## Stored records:
────
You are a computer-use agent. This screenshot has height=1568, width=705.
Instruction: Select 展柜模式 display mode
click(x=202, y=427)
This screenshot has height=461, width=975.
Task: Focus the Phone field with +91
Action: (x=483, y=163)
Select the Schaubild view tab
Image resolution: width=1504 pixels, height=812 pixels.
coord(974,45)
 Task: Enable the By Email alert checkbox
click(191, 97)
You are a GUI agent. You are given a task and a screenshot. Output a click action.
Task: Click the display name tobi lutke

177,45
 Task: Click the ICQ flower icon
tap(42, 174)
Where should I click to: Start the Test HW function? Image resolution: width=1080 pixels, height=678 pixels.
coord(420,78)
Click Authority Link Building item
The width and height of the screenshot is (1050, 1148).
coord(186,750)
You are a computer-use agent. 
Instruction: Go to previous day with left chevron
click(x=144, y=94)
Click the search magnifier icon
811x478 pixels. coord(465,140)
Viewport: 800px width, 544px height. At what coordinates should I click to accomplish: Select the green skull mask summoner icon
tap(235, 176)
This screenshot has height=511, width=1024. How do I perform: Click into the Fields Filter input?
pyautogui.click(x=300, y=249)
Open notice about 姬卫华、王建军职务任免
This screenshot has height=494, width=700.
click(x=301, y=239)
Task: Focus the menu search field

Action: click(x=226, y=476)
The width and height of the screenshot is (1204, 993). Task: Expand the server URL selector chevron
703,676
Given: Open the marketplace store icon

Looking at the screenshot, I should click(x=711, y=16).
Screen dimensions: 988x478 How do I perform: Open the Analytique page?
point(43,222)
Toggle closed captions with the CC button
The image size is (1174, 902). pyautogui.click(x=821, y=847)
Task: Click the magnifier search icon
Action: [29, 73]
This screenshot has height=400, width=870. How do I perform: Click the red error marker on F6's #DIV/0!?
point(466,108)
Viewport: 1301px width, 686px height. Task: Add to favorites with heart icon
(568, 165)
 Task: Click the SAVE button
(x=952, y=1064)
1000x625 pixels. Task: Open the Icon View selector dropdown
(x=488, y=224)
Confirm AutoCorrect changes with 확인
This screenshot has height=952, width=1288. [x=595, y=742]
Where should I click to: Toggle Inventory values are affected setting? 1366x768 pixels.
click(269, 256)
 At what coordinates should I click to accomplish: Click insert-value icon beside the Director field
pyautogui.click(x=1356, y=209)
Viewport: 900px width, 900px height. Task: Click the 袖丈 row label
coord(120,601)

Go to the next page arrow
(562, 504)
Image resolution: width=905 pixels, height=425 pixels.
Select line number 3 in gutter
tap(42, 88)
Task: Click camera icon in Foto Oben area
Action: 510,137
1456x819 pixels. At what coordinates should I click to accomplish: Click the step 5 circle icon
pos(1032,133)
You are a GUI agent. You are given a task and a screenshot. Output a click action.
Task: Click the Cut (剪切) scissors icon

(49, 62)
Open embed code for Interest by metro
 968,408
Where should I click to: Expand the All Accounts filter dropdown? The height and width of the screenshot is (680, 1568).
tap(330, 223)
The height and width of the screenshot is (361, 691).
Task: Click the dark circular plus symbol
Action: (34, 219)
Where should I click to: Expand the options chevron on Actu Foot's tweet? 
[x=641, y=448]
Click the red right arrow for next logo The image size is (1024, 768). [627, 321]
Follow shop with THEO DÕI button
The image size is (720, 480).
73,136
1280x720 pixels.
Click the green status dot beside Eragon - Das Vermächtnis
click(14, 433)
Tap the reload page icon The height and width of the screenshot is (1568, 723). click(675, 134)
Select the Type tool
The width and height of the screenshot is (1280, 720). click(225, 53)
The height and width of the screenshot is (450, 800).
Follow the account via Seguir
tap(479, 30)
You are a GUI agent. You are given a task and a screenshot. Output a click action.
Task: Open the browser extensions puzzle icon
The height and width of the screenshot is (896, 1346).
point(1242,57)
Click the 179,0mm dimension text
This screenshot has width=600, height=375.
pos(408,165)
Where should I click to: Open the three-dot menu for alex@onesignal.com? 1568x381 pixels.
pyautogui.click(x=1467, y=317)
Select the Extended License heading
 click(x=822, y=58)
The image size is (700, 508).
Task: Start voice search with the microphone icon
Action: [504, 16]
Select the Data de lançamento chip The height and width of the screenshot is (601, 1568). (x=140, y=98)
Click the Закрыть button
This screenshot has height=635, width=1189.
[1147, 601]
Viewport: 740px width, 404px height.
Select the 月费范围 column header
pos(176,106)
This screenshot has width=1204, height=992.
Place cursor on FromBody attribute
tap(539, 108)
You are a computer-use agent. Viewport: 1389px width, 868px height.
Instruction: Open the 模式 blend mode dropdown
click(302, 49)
────
## WHAT YOU ARE ASKED TO DO:
Every entry is to be restated word for word, with nothing dropped.

## RESPONSE AREA:
You are a computer-use agent. This screenshot has height=1568, width=705.
Instruction: Select 展柜模式 display mode
click(x=202, y=427)
This screenshot has height=461, width=975.
Task: Focus the Phone field with +91
Action: (x=483, y=163)
Select the Schaubild view tab
Image resolution: width=1504 pixels, height=812 pixels.
coord(974,45)
 Task: Enable the By Email alert checkbox
click(191, 97)
You are a GUI agent. You are given a task and a screenshot. Output a click action.
Task: Click the display name tobi lutke

177,45
 Task: Click the ICQ flower icon
tap(42, 174)
Where should I click to: Start the Test HW function? Image resolution: width=1080 pixels, height=678 pixels.
coord(420,78)
Click Authority Link Building item
The width and height of the screenshot is (1050, 1148).
coord(186,750)
You are a computer-use agent. 
Instruction: Go to previous day with left chevron
click(x=144, y=94)
Click the search magnifier icon
811x478 pixels. coord(465,140)
Viewport: 800px width, 544px height. At what coordinates should I click to accomplish: Select the green skull mask summoner icon
tap(235, 176)
This screenshot has height=511, width=1024. How do I perform: Click into the Fields Filter input?
pyautogui.click(x=300, y=249)
Open notice about 姬卫华、王建军职务任免
This screenshot has height=494, width=700.
click(x=301, y=239)
Task: Focus the menu search field

Action: click(x=226, y=476)
The width and height of the screenshot is (1204, 993). Task: Expand the server URL selector chevron
703,676
Given: Open the marketplace store icon

Looking at the screenshot, I should click(x=711, y=16).
Screen dimensions: 988x478 How do I perform: Open the Analytique page?
point(43,222)
Toggle closed captions with the CC button
The image size is (1174, 902). pyautogui.click(x=821, y=847)
Task: Click the magnifier search icon
Action: [29, 73]
This screenshot has height=400, width=870. How do I perform: Click the red error marker on F6's #DIV/0!?
point(466,108)
Viewport: 1301px width, 686px height. Task: Add to favorites with heart icon
(568, 165)
 Task: Click the SAVE button
(x=952, y=1064)
1000x625 pixels. Task: Open the Icon View selector dropdown
(x=488, y=224)
Confirm AutoCorrect changes with 확인
This screenshot has height=952, width=1288. [x=595, y=742]
Where should I click to: Toggle Inventory values are affected setting? 1366x768 pixels.
click(269, 256)
 At what coordinates should I click to accomplish: Click insert-value icon beside the Director field
pyautogui.click(x=1356, y=209)
Viewport: 900px width, 900px height. Task: Click the 袖丈 row label
coord(120,601)

Go to the next page arrow
(562, 504)
Image resolution: width=905 pixels, height=425 pixels.
Select line number 3 in gutter
tap(42, 88)
Task: Click camera icon in Foto Oben area
Action: 510,137
1456x819 pixels. At what coordinates should I click to accomplish: Click the step 5 circle icon
pos(1032,133)
You are a GUI agent. You are given a task and a screenshot. Output a click action.
Task: Click the Cut (剪切) scissors icon

(49, 62)
Open embed code for Interest by metro
 968,408
Where should I click to: Expand the All Accounts filter dropdown? The height and width of the screenshot is (680, 1568).
tap(330, 223)
The height and width of the screenshot is (361, 691).
Task: Click the dark circular plus symbol
Action: (34, 219)
Where should I click to: Expand the options chevron on Actu Foot's tweet? 
[x=641, y=448]
Click the red right arrow for next logo The image size is (1024, 768). [627, 321]
Follow shop with THEO DÕI button
The image size is (720, 480).
73,136
1280x720 pixels.
Click the green status dot beside Eragon - Das Vermächtnis
click(14, 433)
Tap the reload page icon The height and width of the screenshot is (1568, 723). click(675, 134)
Select the Type tool
The width and height of the screenshot is (1280, 720). click(225, 53)
The height and width of the screenshot is (450, 800).
Follow the account via Seguir
tap(479, 30)
You are a GUI agent. You are given a task and a screenshot. Output a click action.
Task: Open the browser extensions puzzle icon
The height and width of the screenshot is (896, 1346).
point(1242,57)
Click the 179,0mm dimension text
This screenshot has width=600, height=375.
pos(408,165)
Where should I click to: Open the three-dot menu for alex@onesignal.com? 1568x381 pixels.
pyautogui.click(x=1467, y=317)
Select the Extended License heading
 click(x=822, y=58)
The image size is (700, 508).
Task: Start voice search with the microphone icon
Action: [504, 16]
Select the Data de lançamento chip The height and width of the screenshot is (601, 1568). (x=140, y=98)
Click the Закрыть button
This screenshot has height=635, width=1189.
[1147, 601]
Viewport: 740px width, 404px height.
Select the 月费范围 column header
pos(176,106)
This screenshot has width=1204, height=992.
Place cursor on FromBody attribute
tap(539, 108)
You are a computer-use agent. Viewport: 1389px width, 868px height.
Instruction: Open the 模式 blend mode dropdown
click(302, 49)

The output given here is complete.